Esta é a diferença na taxa de juros anual que se obtém ao
comprar um título do governo que tenha uma vida útil de dez anos
(o vencimento antes de receber o reembolso) e a taxa de juros para comprar um
empréstimo de três meses ou de dois anos.
A curva das taxas de juros para títulos com vencimentos diferentes
é normalmente para cima, significando que se se emprestar ao governo seu
dinheiro (ou seja, comprar um título do governo) por dez anos,
normalmente esperaria obter uma taxa de juros mais alta do que se emprestasse
governo seu dinheiro por apenas três meses. Mas, por vezes, no mercado de
compra e venda de títulos do governo (o "mercado
secundário"), o rendimento dos títulos a dez anos fica
abaixo do título de dois anos ou mesmo de três meses. Tem-se
então uma curva de juros invertida.
Por que acontece isto? O que sugere é que investidores em activos
financeiros (que são bancos, fundos de pensão, empresas e fundos
de investimento) estão tão preocupados com a economia que
não querem mais manter acções ou títulos de
empresas (ou seja, investir ou emprestar dinheiro). É muito arriscado e,
por isso, os investidores preferem manter activos muito seguros, como
títulos do governo já que os governos da Alemanha, do
Japão, dos EUA ou do Reino Unido não vão estourar como uma
empresa ou banco.
Se os investidores comprarem mais títulos do governo, eles
elevarão o preço destes títulos no mercado. O governo paga
juros fixos anuais sobre o mesmo até que ele amadureça,
então se o preço do título continuar a subir, o rendimento
do título (isto é, taxa de juros / preço do título)

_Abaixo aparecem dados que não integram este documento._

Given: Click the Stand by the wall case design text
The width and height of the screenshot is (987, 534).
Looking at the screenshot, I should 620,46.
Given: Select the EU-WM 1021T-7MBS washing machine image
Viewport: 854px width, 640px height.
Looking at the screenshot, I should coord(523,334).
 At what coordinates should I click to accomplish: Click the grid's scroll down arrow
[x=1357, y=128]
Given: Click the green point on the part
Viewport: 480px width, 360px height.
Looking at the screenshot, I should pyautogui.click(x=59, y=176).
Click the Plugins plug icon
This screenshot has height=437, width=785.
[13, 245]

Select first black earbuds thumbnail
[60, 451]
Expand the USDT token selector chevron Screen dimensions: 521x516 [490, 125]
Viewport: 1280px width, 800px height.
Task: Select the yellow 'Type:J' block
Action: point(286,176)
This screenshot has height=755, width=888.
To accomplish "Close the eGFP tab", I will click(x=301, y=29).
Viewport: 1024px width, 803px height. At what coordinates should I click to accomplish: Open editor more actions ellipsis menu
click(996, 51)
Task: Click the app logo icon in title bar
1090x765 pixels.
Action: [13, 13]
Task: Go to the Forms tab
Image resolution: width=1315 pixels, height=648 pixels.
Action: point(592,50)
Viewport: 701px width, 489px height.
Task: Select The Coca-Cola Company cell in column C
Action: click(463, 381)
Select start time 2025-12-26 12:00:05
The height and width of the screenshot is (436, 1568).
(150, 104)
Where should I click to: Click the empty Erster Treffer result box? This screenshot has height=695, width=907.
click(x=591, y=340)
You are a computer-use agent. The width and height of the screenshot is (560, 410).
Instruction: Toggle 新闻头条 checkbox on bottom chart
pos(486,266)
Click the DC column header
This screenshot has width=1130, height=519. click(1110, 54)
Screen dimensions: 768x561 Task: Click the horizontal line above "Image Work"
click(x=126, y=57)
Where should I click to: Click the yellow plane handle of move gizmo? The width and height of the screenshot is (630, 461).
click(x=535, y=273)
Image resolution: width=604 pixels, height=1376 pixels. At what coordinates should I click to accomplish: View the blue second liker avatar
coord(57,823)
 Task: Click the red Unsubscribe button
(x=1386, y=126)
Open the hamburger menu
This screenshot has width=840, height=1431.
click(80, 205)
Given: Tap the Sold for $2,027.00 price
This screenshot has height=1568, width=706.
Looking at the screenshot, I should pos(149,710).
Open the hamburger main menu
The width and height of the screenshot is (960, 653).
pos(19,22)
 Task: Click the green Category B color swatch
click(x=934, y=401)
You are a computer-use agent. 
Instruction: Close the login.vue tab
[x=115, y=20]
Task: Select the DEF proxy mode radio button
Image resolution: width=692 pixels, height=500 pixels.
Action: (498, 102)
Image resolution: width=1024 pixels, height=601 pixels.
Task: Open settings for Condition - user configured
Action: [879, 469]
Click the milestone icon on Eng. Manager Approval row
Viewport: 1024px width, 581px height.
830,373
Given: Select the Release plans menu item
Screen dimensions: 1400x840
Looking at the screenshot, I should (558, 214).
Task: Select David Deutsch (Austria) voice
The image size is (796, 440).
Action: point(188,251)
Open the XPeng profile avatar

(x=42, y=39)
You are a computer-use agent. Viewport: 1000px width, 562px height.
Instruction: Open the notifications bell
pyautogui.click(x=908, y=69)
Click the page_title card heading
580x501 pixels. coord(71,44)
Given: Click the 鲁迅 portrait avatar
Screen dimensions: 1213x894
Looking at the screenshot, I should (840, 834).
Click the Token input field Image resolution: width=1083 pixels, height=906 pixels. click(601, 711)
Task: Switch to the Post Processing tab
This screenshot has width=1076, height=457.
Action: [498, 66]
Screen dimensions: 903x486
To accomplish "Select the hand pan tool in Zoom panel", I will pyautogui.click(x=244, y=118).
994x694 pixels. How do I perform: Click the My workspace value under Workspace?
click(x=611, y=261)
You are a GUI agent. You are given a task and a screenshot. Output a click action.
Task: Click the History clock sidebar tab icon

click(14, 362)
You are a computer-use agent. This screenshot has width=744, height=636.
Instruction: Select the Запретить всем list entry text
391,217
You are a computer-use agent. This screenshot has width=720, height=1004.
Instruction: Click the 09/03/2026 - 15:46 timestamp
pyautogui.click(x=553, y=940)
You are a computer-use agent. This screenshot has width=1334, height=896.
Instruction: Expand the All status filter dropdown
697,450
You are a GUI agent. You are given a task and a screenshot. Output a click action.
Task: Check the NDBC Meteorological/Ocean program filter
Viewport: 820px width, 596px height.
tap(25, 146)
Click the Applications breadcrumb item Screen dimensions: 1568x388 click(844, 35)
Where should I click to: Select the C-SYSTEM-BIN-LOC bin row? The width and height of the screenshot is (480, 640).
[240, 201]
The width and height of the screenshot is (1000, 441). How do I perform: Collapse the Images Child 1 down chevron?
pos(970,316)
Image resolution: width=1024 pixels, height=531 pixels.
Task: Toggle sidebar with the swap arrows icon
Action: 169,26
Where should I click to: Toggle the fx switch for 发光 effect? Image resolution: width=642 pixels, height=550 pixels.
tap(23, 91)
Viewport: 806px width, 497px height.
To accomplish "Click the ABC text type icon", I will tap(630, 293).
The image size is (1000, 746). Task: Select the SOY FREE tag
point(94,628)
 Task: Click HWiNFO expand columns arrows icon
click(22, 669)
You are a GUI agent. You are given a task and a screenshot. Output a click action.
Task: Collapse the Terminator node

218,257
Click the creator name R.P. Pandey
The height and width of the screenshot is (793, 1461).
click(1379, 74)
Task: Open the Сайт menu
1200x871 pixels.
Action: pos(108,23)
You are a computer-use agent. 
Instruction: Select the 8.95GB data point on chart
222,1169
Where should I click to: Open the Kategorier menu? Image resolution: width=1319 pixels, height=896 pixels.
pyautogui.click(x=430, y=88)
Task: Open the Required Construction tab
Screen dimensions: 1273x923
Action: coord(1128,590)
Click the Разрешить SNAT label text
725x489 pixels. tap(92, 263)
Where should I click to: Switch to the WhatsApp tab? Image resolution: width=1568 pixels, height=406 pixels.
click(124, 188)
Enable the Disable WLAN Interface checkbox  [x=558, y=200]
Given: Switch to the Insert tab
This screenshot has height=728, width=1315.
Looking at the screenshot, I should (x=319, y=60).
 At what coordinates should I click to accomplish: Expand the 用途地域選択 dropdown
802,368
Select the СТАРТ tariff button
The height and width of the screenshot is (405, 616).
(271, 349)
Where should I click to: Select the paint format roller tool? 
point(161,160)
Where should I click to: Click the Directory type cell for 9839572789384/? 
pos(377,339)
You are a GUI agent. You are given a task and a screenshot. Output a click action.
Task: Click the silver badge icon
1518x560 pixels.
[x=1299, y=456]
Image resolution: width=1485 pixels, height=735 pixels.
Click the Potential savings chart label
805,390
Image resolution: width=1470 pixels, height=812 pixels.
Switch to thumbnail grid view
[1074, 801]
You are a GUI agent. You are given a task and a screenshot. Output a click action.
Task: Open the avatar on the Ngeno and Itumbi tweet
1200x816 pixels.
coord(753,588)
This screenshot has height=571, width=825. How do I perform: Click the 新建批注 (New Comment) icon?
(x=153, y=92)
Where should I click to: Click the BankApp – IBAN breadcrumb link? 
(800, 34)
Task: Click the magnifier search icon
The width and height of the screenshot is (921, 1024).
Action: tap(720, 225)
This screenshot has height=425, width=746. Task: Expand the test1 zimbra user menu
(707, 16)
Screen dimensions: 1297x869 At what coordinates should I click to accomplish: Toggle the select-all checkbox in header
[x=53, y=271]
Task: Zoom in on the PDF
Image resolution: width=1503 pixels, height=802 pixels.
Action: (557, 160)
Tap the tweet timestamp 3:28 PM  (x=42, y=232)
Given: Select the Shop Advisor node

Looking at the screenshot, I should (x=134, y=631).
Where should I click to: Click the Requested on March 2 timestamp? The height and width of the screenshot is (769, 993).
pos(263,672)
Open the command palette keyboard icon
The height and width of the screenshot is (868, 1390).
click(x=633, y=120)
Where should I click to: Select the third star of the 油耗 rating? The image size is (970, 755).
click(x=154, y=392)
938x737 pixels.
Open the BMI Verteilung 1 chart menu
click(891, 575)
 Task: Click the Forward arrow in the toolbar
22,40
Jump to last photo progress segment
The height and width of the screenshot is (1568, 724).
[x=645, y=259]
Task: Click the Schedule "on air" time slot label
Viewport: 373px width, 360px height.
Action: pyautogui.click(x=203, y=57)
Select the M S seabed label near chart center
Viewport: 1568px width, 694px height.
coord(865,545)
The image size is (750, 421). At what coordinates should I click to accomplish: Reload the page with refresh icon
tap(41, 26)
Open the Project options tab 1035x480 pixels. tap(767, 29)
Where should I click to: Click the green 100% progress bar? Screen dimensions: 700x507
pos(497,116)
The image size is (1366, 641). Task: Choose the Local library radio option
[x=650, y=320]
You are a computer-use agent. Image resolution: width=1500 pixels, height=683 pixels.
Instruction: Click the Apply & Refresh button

continua a cair. E nesse caso a curva de rendimento dos títulos pode-se
inverter. Evidências empíricas mostram que toda vez que isso
acontece por um período suficiente (alguns meses), cerca de um ano,
segue-se uma recessão económica.
Quão confiável é este indicador do aproximar de uma
recessão?
Dois autores da Bloomberg questionaram a validade do rendimento invertido
para a causalidade; pode ser que uma curva invertida se correlacione com
recessões, mas isso não é uma confirmação de
que outra recessão está a caminho, pois tudo o que mostra
é que os investidores estão com medo da recessão e podem
estar errados. De facto, quando se olha para títulos corporativos,
não há curva invertida. Os títulos corporativos de prazo
mais longo têm um rendimento muito maior do que os títulos de
curto prazo.
Por outro lado, os economistas do JP Morgan recentemente fizeram algumas
análise de regressão da curva de rendimento invertida e
calcularam que a inflação muito baixa que a maioria das
principais economias experimentou no período da Grande Recessão
pode até certo ponto ter alterado a confiabilidade do indicador, porque
o rendimento curva poderia ser plano, mas realmente não expressar o medo
do investidor e aversão às acções. Mesmo assim, o
JP Morgan ainda acreditava que era um indicador valioso. Actualmente, as curvas
de rendimento dos títulos dos EUA (10 anos-3 meses) e (10 anos-2 anos)
inverteram-se. E, como se pode ver no gráfico JPM abaixo, todas as vezes
que isso aconteceu antes, seguiu-se uma recessão (as áreas
cinzas) dentro de um ano.
Com base nisso o JP Morgan calcula que a probabilidade actual de uma queda
(slump)
na economia dos EUA dentro de um ano é de cerca de 40-60%.
E isto são os EUA, a economia capitalista com o melhor desempenho
económico do G7, com um crescimento real do PIB de cerca de 2,3%. Em
todos os outros países do G7, na Europa, na Ásia e também
em muitas das chamadas economias emergentes, o crescimento económico
está a cair rapidamente para zero e abaixo. Veja-se esta lista:
Canadá: 1,3%; França 1,3%; Japão 1,2%; Reino Unidos 1,2%;
Rússia 0,9%; Brasil 0,5%; Alemanha 0,4%; Itália 0,0;
México -0,7%; Turquia -2,6%; Argentina -5,8%. Só a China, a
Índia e a Indonésia podem registar taxas de crescimento decentes
e, mesmo assim, há uma desaceleração rápida.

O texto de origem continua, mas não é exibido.